### ACTIVITY:
Each line below that includes the word "agent" is to be reported.

### Collected data:
:::

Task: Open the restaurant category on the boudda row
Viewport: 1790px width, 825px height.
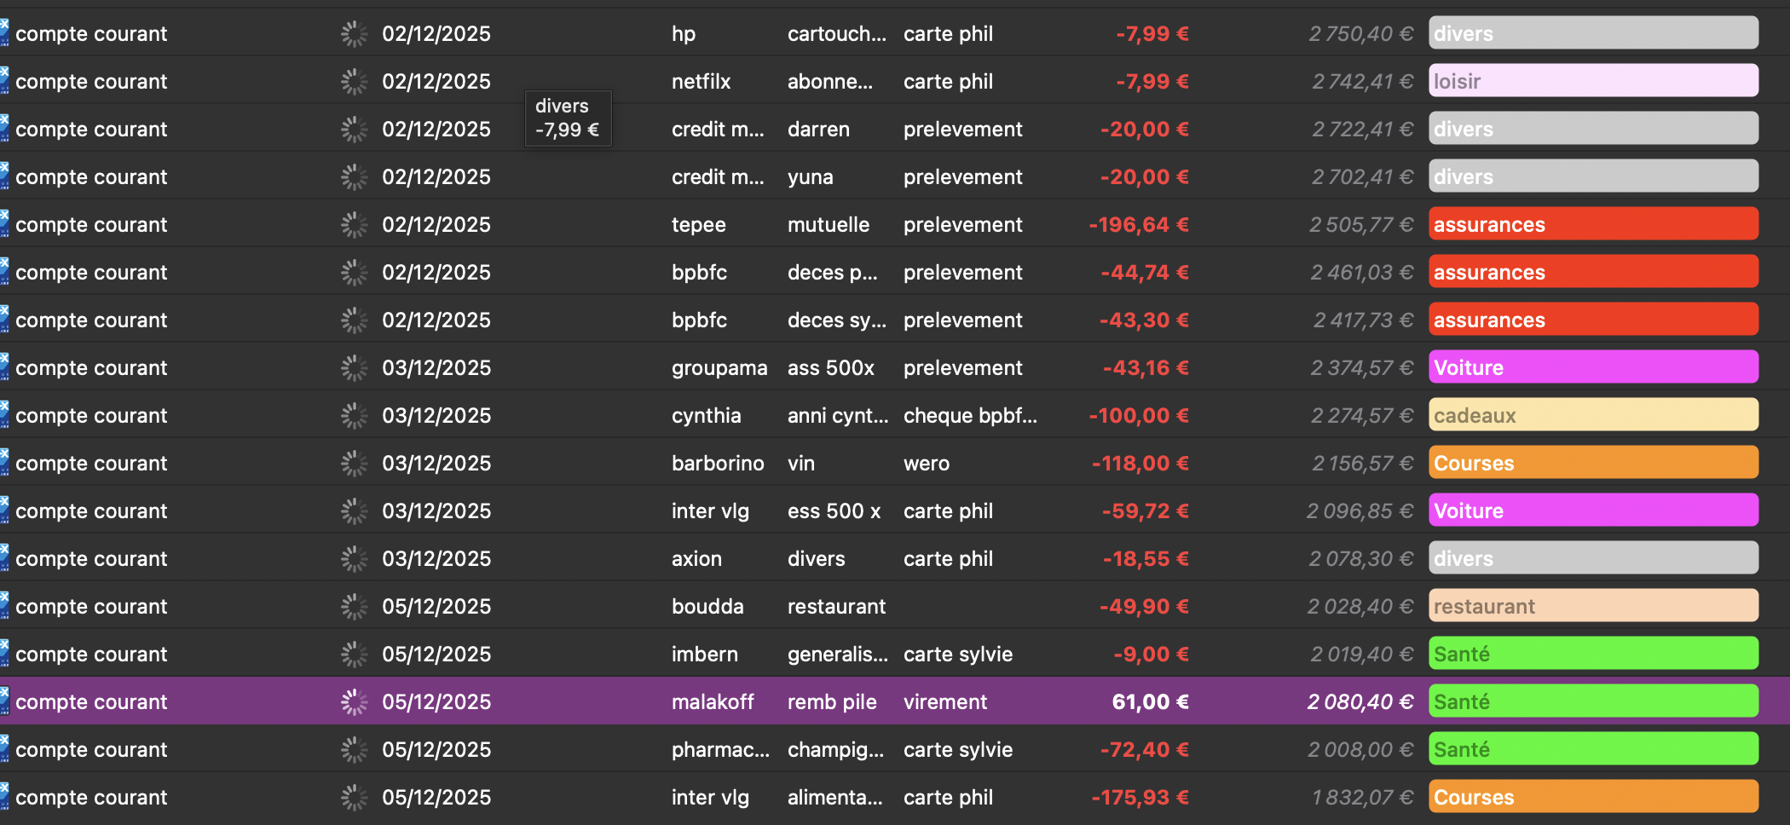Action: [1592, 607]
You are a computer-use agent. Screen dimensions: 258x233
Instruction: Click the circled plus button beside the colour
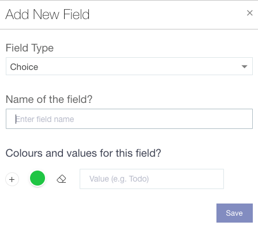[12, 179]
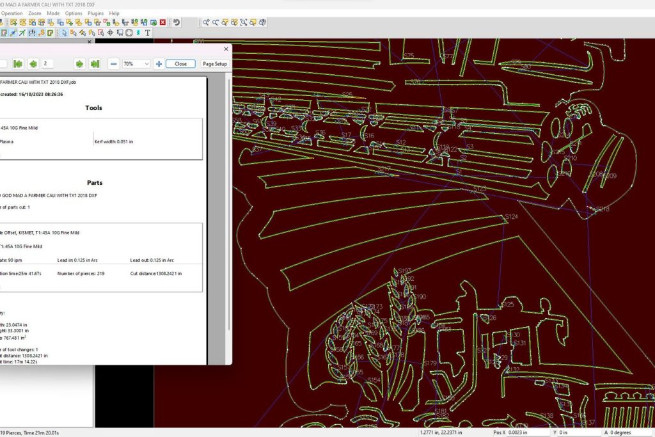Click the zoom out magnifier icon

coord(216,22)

:::

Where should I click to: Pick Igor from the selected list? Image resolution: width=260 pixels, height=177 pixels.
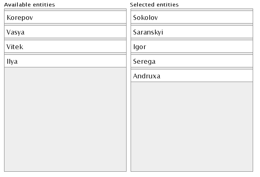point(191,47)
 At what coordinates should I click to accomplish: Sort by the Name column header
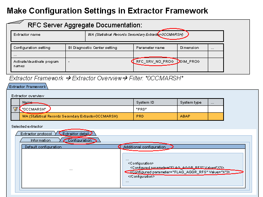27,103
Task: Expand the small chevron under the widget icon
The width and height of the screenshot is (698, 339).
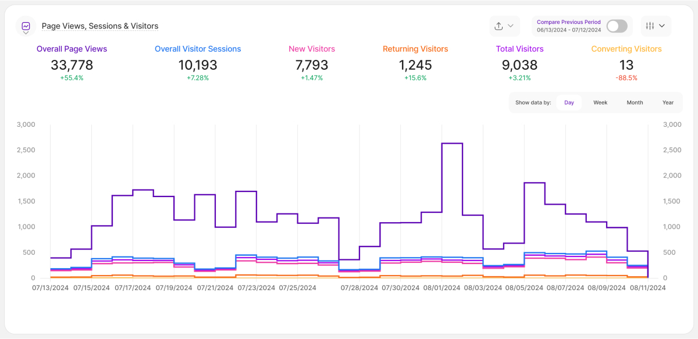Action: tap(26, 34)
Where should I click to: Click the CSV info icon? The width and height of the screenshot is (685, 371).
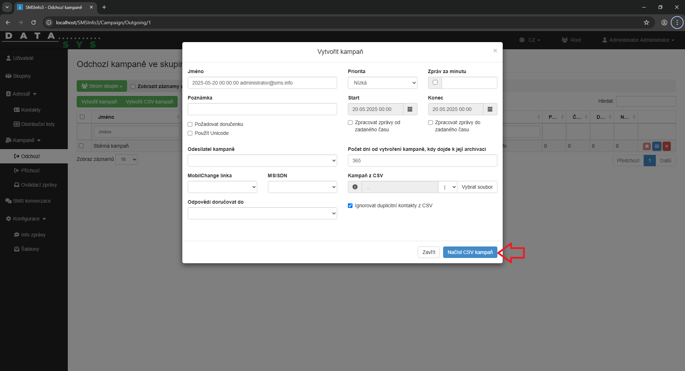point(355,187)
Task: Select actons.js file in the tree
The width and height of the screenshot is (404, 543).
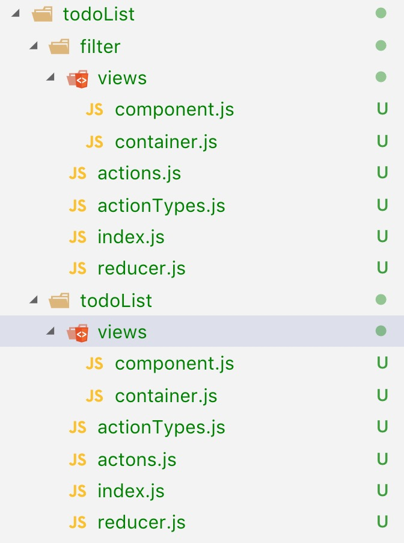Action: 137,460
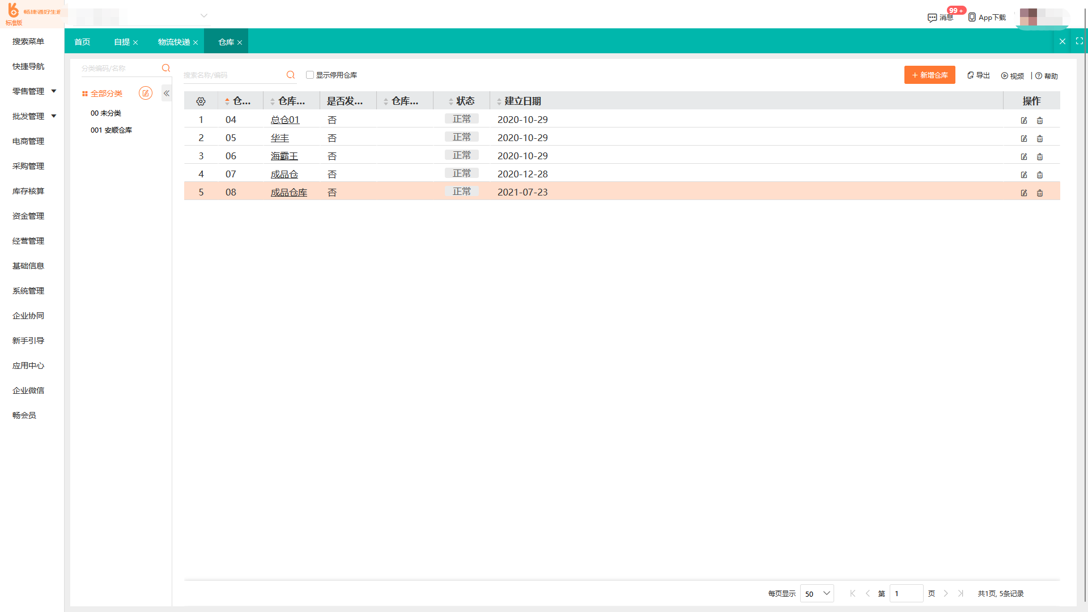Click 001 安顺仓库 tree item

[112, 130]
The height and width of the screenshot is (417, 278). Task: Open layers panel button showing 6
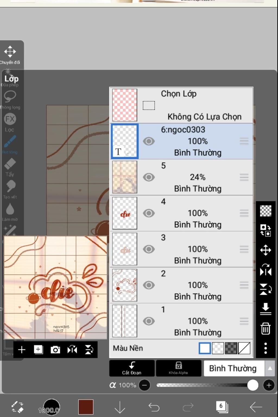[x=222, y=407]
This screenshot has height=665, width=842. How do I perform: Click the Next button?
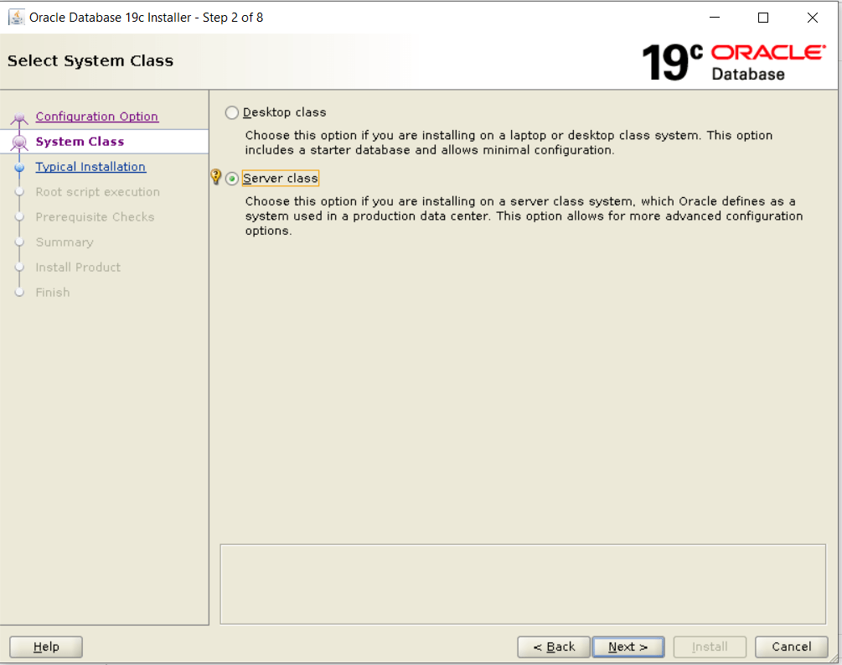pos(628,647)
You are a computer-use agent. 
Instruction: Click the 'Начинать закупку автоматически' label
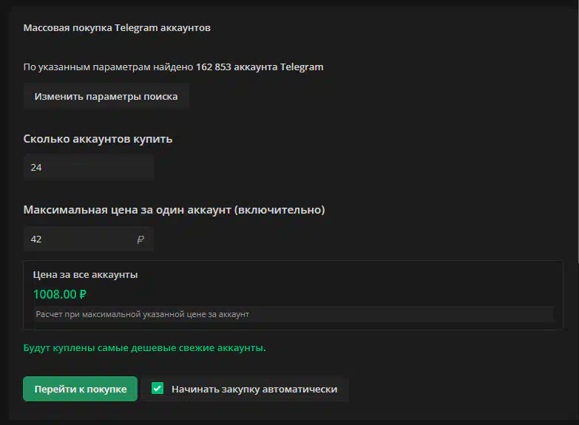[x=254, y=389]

:::

### EXERCISE ANSWER:
You are a computer-use agent. Screen dimensions: 258x233
You are a computer-use agent. 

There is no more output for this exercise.